● **BRIEF**: Lay out every nonblank line from the one containing "I will point(868,339)." through the one containing "Action: click(1007, 47)", both ends included, as a Markdown table with the columns Line No. and Content. Number each line in Line No. and put the line itself in Content.

● **RECORDS FOR THIS TASK**:
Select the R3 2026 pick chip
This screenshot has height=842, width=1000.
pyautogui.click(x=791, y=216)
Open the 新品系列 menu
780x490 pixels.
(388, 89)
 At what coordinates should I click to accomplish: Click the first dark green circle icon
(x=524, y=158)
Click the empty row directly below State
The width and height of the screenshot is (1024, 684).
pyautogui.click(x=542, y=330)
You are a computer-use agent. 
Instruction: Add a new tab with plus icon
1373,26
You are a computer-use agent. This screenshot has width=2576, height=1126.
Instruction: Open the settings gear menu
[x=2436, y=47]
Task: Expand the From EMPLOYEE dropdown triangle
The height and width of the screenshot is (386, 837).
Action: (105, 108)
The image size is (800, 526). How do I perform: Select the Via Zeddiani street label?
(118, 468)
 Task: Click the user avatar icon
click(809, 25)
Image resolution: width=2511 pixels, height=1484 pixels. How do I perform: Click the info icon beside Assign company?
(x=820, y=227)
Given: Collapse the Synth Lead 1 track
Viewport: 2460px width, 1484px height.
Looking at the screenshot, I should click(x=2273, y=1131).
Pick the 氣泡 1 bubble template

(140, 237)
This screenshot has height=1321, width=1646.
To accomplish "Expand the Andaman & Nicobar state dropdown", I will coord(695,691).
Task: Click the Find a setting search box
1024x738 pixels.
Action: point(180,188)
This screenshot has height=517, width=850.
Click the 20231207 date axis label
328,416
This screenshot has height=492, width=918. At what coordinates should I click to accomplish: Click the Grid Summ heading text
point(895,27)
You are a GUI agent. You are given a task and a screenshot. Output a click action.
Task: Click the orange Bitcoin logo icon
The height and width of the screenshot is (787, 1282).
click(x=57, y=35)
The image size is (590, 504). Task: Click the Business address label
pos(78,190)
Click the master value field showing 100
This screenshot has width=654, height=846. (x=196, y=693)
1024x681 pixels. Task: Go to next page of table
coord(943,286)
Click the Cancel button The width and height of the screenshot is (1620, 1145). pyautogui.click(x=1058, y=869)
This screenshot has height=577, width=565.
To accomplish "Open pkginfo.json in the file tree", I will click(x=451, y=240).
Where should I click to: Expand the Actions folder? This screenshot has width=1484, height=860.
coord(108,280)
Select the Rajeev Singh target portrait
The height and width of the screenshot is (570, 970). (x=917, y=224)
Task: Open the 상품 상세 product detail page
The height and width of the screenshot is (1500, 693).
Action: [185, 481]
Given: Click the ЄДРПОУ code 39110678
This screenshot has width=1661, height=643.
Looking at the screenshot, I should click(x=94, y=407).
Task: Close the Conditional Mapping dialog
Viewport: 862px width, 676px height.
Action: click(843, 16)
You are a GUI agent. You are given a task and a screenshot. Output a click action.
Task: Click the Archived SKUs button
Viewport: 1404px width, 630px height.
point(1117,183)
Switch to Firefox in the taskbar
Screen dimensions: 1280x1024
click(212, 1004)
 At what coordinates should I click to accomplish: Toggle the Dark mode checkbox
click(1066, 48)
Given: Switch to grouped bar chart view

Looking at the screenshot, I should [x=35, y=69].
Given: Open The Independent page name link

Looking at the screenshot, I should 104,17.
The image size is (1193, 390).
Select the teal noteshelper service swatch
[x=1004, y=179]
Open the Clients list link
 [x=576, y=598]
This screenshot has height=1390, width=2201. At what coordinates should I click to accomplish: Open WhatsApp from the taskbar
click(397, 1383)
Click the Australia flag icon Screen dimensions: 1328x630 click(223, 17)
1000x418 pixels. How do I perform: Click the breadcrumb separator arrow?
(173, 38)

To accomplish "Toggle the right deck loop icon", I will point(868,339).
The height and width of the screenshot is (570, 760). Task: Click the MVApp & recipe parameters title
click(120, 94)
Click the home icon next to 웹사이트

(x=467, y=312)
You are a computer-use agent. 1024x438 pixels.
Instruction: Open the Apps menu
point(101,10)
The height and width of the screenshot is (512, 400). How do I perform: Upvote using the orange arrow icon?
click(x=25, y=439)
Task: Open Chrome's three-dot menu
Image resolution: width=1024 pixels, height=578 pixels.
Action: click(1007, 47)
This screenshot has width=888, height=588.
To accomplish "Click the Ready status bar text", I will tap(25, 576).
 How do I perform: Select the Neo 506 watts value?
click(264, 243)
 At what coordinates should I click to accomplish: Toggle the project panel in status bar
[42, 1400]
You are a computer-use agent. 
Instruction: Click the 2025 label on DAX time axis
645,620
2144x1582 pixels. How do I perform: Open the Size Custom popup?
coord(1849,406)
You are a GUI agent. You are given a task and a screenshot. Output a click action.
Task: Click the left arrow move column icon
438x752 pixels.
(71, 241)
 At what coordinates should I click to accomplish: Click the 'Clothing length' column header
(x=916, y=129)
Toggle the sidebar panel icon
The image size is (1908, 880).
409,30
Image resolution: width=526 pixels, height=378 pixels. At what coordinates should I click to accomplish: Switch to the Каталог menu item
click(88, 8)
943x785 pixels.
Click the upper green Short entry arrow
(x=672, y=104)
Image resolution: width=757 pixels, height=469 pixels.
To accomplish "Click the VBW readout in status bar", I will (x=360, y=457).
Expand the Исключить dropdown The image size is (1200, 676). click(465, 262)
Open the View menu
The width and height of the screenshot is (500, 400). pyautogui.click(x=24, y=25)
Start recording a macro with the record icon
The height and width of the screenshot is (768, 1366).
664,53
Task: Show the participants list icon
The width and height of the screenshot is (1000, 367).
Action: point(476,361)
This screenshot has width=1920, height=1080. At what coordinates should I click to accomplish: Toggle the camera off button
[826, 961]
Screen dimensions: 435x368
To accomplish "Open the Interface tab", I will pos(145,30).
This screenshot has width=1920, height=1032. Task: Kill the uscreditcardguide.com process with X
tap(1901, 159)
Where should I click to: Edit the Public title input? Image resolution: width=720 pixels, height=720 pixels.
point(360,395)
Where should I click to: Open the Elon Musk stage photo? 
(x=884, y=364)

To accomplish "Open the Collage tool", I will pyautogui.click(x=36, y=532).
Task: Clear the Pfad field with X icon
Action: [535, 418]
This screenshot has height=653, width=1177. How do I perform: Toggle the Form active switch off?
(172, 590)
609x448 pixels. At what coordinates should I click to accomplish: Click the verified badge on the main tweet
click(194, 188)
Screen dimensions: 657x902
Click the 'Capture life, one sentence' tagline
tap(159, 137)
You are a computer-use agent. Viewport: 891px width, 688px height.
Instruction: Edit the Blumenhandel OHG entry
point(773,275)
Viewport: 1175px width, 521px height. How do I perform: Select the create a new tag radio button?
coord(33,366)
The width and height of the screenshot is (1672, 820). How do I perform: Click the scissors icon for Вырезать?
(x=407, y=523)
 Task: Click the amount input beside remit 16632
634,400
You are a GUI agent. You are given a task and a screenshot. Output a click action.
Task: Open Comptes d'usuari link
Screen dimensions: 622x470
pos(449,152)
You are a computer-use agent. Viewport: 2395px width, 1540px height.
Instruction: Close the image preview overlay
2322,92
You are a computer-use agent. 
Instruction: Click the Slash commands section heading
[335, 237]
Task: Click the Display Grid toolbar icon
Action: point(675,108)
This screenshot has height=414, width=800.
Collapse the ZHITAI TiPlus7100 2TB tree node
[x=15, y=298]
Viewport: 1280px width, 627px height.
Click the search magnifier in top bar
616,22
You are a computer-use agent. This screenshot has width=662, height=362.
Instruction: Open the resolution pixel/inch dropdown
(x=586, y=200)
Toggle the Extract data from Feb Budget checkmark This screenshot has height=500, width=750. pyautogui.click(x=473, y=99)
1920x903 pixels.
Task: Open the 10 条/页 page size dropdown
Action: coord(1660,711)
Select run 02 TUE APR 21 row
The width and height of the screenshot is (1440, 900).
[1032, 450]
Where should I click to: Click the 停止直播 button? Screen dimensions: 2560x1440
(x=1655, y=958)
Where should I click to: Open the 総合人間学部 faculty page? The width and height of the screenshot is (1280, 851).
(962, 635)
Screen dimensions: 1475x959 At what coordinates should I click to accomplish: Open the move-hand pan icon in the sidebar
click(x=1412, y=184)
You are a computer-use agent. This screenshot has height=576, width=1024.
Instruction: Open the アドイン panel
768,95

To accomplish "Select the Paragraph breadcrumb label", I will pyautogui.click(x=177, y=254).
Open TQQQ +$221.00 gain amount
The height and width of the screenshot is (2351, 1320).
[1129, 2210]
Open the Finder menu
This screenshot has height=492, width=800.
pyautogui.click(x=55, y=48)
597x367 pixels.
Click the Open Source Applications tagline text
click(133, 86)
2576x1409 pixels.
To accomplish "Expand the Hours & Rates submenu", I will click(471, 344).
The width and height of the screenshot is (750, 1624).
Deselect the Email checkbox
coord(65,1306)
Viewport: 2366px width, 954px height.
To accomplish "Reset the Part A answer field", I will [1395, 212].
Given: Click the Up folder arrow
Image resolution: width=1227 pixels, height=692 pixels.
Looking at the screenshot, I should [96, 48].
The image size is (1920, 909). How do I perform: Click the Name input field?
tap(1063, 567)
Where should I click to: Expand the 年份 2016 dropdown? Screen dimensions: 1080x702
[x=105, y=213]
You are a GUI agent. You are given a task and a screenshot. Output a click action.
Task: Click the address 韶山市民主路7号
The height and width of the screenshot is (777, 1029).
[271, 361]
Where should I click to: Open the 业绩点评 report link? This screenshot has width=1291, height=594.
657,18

● **WRITTEN ANSWER**:
| Line No. | Content |
|---|---|
| 1 | To accomplish "Toggle the right deck loop icon", I will point(868,339). |
| 2 | The height and width of the screenshot is (570, 760). Task: Click the MVApp & recipe parameters title |
| 3 | click(120, 94) |
| 4 | Click the home icon next to 웹사이트 |
| 5 | (x=467, y=312) |
| 6 | You are a computer-use agent. 1024x438 pixels. |
| 7 | Instruction: Open the Apps menu |
| 8 | point(101,10) |
| 9 | The height and width of the screenshot is (512, 400). How do I perform: Upvote using the orange arrow icon? |
| 10 | click(x=25, y=439) |
| 11 | Task: Open Chrome's three-dot menu |
| 12 | Image resolution: width=1024 pixels, height=578 pixels. |
| 13 | Action: click(1007, 47) |